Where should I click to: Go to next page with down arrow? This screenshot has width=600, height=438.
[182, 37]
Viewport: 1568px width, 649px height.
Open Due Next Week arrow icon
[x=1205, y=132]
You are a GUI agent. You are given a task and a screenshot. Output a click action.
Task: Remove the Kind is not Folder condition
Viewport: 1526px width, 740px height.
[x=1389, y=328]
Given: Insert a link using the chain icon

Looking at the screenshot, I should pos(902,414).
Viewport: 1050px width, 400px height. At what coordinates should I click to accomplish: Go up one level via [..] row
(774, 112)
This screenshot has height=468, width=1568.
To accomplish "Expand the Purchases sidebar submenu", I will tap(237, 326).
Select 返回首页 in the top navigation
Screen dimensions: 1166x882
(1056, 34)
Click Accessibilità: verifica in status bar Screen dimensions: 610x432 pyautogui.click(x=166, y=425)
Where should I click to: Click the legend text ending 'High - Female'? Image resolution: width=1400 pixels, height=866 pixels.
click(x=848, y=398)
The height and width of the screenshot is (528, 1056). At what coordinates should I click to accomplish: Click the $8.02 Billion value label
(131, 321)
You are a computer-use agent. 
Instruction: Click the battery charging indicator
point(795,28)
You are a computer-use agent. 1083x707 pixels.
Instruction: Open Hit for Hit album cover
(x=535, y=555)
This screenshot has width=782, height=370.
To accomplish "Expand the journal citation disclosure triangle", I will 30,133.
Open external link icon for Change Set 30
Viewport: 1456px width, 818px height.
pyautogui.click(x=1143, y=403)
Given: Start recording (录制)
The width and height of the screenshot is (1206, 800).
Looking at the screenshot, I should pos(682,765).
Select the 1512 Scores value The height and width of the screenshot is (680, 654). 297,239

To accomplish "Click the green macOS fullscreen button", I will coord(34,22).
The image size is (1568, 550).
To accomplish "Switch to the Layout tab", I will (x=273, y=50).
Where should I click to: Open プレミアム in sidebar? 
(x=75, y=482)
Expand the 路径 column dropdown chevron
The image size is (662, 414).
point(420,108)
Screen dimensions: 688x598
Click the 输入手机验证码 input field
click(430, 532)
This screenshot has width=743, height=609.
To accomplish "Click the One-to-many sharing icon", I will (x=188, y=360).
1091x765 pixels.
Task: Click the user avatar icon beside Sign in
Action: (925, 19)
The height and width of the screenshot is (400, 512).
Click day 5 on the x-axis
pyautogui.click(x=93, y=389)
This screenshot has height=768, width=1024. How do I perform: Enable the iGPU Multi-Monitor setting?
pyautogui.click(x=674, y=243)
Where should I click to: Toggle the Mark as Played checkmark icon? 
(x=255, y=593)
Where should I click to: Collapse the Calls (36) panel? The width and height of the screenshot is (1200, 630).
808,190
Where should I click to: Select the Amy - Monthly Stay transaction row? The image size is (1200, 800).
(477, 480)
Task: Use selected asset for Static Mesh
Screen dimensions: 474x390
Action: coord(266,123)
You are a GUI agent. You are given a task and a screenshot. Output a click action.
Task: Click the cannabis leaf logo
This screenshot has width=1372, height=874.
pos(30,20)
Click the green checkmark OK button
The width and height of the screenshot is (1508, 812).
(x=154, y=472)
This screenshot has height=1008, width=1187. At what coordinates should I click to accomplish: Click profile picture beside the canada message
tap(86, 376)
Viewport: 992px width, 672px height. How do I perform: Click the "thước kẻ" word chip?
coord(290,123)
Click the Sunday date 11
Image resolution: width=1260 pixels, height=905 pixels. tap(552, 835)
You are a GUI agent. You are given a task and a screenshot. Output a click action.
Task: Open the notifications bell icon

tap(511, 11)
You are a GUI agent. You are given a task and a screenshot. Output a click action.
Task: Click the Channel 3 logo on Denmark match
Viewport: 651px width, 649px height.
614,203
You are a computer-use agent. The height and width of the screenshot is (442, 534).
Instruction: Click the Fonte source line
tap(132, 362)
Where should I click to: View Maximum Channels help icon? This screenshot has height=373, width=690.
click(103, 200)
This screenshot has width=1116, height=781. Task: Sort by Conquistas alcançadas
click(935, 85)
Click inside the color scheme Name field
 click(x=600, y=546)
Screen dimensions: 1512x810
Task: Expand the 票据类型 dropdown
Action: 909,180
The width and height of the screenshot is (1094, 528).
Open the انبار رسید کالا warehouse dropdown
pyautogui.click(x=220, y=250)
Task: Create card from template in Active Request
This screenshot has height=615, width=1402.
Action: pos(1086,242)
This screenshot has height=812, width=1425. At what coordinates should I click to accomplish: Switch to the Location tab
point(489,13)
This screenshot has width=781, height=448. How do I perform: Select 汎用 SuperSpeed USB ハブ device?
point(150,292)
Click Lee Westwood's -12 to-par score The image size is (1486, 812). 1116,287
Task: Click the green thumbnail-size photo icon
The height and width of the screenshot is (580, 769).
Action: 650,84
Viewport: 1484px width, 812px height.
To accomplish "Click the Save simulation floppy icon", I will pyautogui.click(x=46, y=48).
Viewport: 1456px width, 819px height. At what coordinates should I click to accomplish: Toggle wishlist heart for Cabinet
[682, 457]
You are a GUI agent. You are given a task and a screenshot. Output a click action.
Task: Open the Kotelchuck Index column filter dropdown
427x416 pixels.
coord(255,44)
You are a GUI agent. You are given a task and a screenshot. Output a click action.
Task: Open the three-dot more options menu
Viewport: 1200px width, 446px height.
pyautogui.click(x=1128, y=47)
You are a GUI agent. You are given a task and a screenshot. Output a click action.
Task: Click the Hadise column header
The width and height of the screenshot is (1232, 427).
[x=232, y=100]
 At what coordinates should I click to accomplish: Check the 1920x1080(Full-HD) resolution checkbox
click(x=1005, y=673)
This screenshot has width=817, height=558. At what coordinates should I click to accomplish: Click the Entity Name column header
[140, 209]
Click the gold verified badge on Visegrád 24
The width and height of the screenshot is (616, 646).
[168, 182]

################

Restate the records above word for word, omitting nothing.

Where should I click to: Go to next page with down arrow? This screenshot has width=600, height=438.
[182, 37]
Viewport: 1568px width, 649px height.
Open Due Next Week arrow icon
[x=1205, y=132]
You are a GUI agent. You are given a task and a screenshot. Output a click action.
Task: Remove the Kind is not Folder condition
Viewport: 1526px width, 740px height.
[x=1389, y=328]
Given: Insert a link using the chain icon

Looking at the screenshot, I should pos(902,414).
Viewport: 1050px width, 400px height. At what coordinates should I click to accomplish: Go up one level via [..] row
(774, 112)
This screenshot has height=468, width=1568.
To accomplish "Expand the Purchases sidebar submenu", I will tap(237, 326).
Select 返回首页 in the top navigation
Screen dimensions: 1166x882
(1056, 34)
Click Accessibilità: verifica in status bar Screen dimensions: 610x432 pyautogui.click(x=166, y=425)
Where should I click to: Click the legend text ending 'High - Female'? Image resolution: width=1400 pixels, height=866 pixels.
click(x=848, y=398)
The height and width of the screenshot is (528, 1056). At what coordinates should I click to accomplish: Click the $8.02 Billion value label
(131, 321)
You are a computer-use agent. 
Instruction: Click the battery charging indicator
point(795,28)
You are a computer-use agent. 1083x707 pixels.
Instruction: Open Hit for Hit album cover
(x=535, y=555)
This screenshot has width=782, height=370.
To accomplish "Expand the journal citation disclosure triangle", I will 30,133.
Open external link icon for Change Set 30
Viewport: 1456px width, 818px height.
pyautogui.click(x=1143, y=403)
Given: Start recording (录制)
The width and height of the screenshot is (1206, 800).
Looking at the screenshot, I should pos(682,765).
Select the 1512 Scores value The height and width of the screenshot is (680, 654). 297,239

To accomplish "Click the green macOS fullscreen button", I will coord(34,22).
The image size is (1568, 550).
To accomplish "Switch to the Layout tab", I will (x=273, y=50).
Where should I click to: Open プレミアム in sidebar? 
(x=75, y=482)
Expand the 路径 column dropdown chevron
The image size is (662, 414).
point(420,108)
Screen dimensions: 688x598
Click the 输入手机验证码 input field
click(430, 532)
This screenshot has width=743, height=609.
To accomplish "Click the One-to-many sharing icon", I will (x=188, y=360).
1091x765 pixels.
Task: Click the user avatar icon beside Sign in
Action: (925, 19)
The height and width of the screenshot is (400, 512).
Click day 5 on the x-axis
pyautogui.click(x=93, y=389)
This screenshot has height=768, width=1024. How do I perform: Enable the iGPU Multi-Monitor setting?
pyautogui.click(x=674, y=243)
Where should I click to: Toggle the Mark as Played checkmark icon? 
(x=255, y=593)
Where should I click to: Collapse the Calls (36) panel? The width and height of the screenshot is (1200, 630).
808,190
Where should I click to: Select the Amy - Monthly Stay transaction row? The image size is (1200, 800).
(477, 480)
Task: Use selected asset for Static Mesh
Screen dimensions: 474x390
Action: coord(266,123)
You are a GUI agent. You are given a task and a screenshot. Output a click action.
Task: Click the cannabis leaf logo
This screenshot has width=1372, height=874.
pos(30,20)
Click the green checkmark OK button
The width and height of the screenshot is (1508, 812).
(x=154, y=472)
This screenshot has height=1008, width=1187. At what coordinates should I click to accomplish: Click profile picture beside the canada message
tap(86, 376)
Viewport: 992px width, 672px height. How do I perform: Click the "thước kẻ" word chip?
coord(290,123)
Click the Sunday date 11
Image resolution: width=1260 pixels, height=905 pixels. tap(552, 835)
You are a GUI agent. You are given a task and a screenshot. Output a click action.
Task: Open the notifications bell icon

tap(511, 11)
You are a GUI agent. You are given a task and a screenshot. Output a click action.
Task: Click the Channel 3 logo on Denmark match
Viewport: 651px width, 649px height.
614,203
You are a computer-use agent. The height and width of the screenshot is (442, 534).
Instruction: Click the Fonte source line
tap(132, 362)
Where should I click to: View Maximum Channels help icon? This screenshot has height=373, width=690.
click(103, 200)
This screenshot has width=1116, height=781. Task: Sort by Conquistas alcançadas
click(935, 85)
Click inside the color scheme Name field
 click(x=600, y=546)
Screen dimensions: 1512x810
Task: Expand the 票据类型 dropdown
Action: 909,180
The width and height of the screenshot is (1094, 528).
Open the انبار رسید کالا warehouse dropdown
pyautogui.click(x=220, y=250)
Task: Create card from template in Active Request
This screenshot has height=615, width=1402.
Action: pos(1086,242)
This screenshot has height=812, width=1425. At what coordinates should I click to accomplish: Switch to the Location tab
point(489,13)
This screenshot has width=781, height=448. How do I perform: Select 汎用 SuperSpeed USB ハブ device?
point(150,292)
Click Lee Westwood's -12 to-par score The image size is (1486, 812). 1116,287
Task: Click the green thumbnail-size photo icon
The height and width of the screenshot is (580, 769).
Action: 650,84
Viewport: 1484px width, 812px height.
To accomplish "Click the Save simulation floppy icon", I will pyautogui.click(x=46, y=48).
Viewport: 1456px width, 819px height. At what coordinates should I click to accomplish: Toggle wishlist heart for Cabinet
[682, 457]
You are a GUI agent. You are given a task and a screenshot. Output a click action.
Task: Open the Kotelchuck Index column filter dropdown
427x416 pixels.
coord(255,44)
You are a GUI agent. You are given a task and a screenshot. Output a click action.
Task: Open the three-dot more options menu
Viewport: 1200px width, 446px height.
pyautogui.click(x=1128, y=47)
You are a GUI agent. You are given a task and a screenshot. Output a click action.
Task: Click the Hadise column header
The width and height of the screenshot is (1232, 427).
[x=232, y=100]
 At what coordinates should I click to accomplish: Check the 1920x1080(Full-HD) resolution checkbox
click(x=1005, y=673)
This screenshot has width=817, height=558. At what coordinates should I click to accomplish: Click the Entity Name column header
[140, 209]
Click the gold verified badge on Visegrád 24
The width and height of the screenshot is (616, 646).
[168, 182]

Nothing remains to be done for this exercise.